Les Arts Florissants concentrent le discours au maximum. Plutôt que de
noircir le tableau du Requiem comme le faisait Niquet (cf. no 587), Paul
Agnew oscille entre le recueillement et la lumière éternelle promise au défunt.
Indécision ? Sagesse, plutôt, tant l'oeuvre semble ainsi rendue à elle‑même.
Sous sa direction, les sopranos trouvent au début une couleur presque diaphane
qui évoque la douceur apaisée. Quel contraste avec l'exorde du Stabat Mater
de Brossard! Les mêmes aigus prennent ici un tout autre relief, quand le chef
semble seconder le compositeur pour peindre d'abord la Vierge tombant à genoux
(trois notes en descendant sur « stabat »), puis, sur « dolorosa
», tirer un cri du si bémol aigu, rarissime dans les parties chorales de ce
répertoire. Cette lecture scrupuleuse puise ses effets dans la partition même et
exhale une sensibilité sculpturale. Au brillant se substitue la densité.

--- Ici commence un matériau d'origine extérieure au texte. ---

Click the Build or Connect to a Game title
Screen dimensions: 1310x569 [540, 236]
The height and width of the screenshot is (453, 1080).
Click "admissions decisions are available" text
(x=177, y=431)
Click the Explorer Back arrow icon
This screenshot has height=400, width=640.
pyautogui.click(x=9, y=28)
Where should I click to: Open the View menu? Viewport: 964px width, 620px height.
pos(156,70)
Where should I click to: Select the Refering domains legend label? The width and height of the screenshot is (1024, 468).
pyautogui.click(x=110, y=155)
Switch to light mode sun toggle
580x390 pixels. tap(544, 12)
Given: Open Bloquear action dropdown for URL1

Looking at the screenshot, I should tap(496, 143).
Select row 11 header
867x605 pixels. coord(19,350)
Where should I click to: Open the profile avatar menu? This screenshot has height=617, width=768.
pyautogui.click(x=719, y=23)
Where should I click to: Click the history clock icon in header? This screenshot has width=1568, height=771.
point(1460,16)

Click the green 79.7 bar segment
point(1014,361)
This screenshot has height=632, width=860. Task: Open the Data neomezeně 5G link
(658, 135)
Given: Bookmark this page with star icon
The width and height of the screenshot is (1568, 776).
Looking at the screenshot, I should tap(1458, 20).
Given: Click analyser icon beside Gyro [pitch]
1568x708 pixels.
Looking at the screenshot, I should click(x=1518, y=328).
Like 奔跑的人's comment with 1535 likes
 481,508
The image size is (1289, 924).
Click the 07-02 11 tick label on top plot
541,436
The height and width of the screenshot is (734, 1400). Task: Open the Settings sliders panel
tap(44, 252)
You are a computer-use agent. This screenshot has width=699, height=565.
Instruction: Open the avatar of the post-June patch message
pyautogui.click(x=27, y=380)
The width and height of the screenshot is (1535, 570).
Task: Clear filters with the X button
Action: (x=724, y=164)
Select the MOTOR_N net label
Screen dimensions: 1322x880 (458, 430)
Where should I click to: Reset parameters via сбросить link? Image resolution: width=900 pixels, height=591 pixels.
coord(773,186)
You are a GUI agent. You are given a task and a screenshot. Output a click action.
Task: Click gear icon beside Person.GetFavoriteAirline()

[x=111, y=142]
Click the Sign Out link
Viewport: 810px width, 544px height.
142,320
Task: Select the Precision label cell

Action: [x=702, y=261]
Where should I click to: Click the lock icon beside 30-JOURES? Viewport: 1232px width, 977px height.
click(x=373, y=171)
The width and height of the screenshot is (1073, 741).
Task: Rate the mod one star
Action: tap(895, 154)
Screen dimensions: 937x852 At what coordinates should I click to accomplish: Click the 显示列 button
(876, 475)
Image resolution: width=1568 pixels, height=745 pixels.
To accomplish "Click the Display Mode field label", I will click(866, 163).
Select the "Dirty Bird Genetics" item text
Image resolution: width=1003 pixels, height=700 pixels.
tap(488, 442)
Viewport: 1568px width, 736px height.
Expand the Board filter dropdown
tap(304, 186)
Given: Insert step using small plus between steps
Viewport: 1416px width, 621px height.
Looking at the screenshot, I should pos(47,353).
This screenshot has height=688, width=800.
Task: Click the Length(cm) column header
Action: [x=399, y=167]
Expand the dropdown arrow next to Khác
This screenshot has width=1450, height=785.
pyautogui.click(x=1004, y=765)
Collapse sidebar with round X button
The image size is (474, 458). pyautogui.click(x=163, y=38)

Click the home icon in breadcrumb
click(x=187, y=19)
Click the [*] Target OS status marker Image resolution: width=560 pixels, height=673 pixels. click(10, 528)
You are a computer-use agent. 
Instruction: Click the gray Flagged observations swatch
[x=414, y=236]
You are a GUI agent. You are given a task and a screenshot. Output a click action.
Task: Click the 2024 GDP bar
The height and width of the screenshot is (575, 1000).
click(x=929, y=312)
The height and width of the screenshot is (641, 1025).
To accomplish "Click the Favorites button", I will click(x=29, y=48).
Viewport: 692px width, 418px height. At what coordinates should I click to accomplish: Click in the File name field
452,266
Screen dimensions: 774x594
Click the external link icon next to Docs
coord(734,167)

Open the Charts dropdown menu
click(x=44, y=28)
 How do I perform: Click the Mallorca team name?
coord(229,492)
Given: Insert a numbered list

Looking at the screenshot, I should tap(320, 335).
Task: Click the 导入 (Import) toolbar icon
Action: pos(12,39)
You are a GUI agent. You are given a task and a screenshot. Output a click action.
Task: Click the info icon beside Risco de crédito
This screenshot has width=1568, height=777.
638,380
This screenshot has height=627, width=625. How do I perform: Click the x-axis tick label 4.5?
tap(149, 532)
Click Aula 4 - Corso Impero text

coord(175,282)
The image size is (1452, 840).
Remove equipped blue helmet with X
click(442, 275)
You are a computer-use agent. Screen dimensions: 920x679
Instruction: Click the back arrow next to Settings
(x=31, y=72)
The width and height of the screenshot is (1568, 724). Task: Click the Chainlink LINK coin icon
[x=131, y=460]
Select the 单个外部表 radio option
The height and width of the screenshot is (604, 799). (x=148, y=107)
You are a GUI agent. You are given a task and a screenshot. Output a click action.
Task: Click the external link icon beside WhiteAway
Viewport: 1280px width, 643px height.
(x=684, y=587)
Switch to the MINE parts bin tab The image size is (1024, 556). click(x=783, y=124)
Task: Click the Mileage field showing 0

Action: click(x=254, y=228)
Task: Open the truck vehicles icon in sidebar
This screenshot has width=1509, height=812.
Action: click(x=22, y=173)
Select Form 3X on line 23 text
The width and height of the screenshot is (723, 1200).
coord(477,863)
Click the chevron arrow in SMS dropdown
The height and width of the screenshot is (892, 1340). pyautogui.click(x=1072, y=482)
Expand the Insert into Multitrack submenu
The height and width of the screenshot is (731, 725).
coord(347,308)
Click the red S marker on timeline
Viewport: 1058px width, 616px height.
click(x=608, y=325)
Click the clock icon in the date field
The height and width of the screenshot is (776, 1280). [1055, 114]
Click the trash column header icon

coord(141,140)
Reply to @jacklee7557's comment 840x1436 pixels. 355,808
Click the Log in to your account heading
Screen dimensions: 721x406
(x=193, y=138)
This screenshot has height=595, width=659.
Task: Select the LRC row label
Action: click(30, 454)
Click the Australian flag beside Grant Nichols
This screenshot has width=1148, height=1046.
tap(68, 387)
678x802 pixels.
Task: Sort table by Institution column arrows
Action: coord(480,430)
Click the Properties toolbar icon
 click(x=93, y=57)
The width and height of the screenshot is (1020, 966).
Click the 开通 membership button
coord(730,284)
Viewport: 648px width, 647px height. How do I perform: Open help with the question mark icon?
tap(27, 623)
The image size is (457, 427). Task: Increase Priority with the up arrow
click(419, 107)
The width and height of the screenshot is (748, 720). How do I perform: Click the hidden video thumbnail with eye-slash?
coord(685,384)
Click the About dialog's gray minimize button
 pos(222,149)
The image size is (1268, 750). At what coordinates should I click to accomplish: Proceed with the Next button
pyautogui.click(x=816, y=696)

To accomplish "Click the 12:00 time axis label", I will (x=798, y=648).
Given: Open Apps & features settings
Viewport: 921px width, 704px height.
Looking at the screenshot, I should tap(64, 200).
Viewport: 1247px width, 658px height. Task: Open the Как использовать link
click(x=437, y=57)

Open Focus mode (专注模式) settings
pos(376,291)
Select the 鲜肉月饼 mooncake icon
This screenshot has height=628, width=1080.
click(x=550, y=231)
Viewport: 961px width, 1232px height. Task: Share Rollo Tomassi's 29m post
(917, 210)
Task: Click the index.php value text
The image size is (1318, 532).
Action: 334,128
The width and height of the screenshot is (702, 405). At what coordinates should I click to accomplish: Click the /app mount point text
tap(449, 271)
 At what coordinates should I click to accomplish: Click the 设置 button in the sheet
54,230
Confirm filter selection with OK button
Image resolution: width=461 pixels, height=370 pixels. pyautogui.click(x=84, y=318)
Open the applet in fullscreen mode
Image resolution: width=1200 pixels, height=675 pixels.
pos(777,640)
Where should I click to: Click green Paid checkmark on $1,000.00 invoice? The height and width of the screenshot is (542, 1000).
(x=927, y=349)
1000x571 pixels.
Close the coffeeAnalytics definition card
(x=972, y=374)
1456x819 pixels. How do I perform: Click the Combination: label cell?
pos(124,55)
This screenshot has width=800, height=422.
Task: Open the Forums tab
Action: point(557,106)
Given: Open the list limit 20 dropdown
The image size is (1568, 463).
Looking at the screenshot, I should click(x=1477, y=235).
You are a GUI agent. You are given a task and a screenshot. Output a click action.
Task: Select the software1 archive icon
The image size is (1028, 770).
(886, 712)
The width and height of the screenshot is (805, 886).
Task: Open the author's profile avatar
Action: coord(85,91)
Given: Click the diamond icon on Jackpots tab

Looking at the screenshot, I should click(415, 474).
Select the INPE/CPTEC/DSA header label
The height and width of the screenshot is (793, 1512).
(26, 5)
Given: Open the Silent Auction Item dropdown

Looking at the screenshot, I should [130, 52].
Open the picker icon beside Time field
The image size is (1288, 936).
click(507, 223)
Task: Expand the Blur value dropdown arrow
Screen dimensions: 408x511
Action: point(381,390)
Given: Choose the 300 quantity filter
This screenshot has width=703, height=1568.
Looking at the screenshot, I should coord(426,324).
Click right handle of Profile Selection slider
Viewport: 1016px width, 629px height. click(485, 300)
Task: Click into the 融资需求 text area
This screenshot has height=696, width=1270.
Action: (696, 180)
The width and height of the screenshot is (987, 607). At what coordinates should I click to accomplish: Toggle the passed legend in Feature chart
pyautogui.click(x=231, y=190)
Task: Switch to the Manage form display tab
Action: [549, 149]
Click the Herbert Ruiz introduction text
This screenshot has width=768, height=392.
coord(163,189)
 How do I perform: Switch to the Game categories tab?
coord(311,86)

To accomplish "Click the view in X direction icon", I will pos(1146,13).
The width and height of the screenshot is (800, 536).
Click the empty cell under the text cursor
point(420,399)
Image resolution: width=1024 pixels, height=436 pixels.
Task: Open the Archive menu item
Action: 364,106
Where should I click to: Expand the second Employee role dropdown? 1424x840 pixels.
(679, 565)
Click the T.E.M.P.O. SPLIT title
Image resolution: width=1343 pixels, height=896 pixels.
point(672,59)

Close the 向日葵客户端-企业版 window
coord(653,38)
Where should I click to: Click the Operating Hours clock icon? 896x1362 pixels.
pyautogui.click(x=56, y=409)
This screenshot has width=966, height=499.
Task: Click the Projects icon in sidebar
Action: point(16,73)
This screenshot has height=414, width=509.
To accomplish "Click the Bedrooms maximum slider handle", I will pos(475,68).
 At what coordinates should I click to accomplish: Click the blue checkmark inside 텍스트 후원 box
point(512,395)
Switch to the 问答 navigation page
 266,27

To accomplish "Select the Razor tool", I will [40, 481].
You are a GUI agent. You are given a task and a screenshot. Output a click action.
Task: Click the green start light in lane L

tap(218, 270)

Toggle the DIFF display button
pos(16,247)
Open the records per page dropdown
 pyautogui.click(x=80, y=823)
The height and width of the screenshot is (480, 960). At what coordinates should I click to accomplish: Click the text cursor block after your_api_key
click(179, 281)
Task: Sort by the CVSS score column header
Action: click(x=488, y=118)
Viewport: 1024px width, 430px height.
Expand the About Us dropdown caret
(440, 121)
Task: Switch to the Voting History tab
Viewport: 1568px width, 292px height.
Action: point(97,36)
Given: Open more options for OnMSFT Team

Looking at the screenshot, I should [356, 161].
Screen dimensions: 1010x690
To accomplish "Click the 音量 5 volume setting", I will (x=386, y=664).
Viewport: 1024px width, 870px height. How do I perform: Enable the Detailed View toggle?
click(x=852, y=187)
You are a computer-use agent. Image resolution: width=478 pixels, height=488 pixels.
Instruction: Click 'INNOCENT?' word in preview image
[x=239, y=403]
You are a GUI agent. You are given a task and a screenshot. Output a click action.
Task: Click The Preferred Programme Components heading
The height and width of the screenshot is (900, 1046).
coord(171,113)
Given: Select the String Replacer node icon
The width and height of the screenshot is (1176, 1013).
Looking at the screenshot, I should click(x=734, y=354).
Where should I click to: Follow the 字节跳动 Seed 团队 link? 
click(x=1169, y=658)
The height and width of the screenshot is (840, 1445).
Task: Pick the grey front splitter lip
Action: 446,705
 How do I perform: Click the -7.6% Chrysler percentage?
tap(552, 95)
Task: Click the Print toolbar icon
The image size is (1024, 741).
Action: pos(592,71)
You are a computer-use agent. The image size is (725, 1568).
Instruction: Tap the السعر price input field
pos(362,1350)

Le programme illustre aussi la
diversité des pratiques musicales à l'église, puisque les deux grandes oeuvres
sont complétées par un Miserere pour une voix et basse continue alternant
avec le faux‑bourdon, d'une rare piété, et surtout un vibrant Ave verum a
cappella. Sans doute ce disque n'opère‑t‑il pas une séduction immédiate, mais il
réserve à l'auditeur persévérant une profondeur qui pallie les (relatives)
âpretés du son. Et si Brossard et Bouteiller étaient les héritiers de Philippe
de Champaigne ?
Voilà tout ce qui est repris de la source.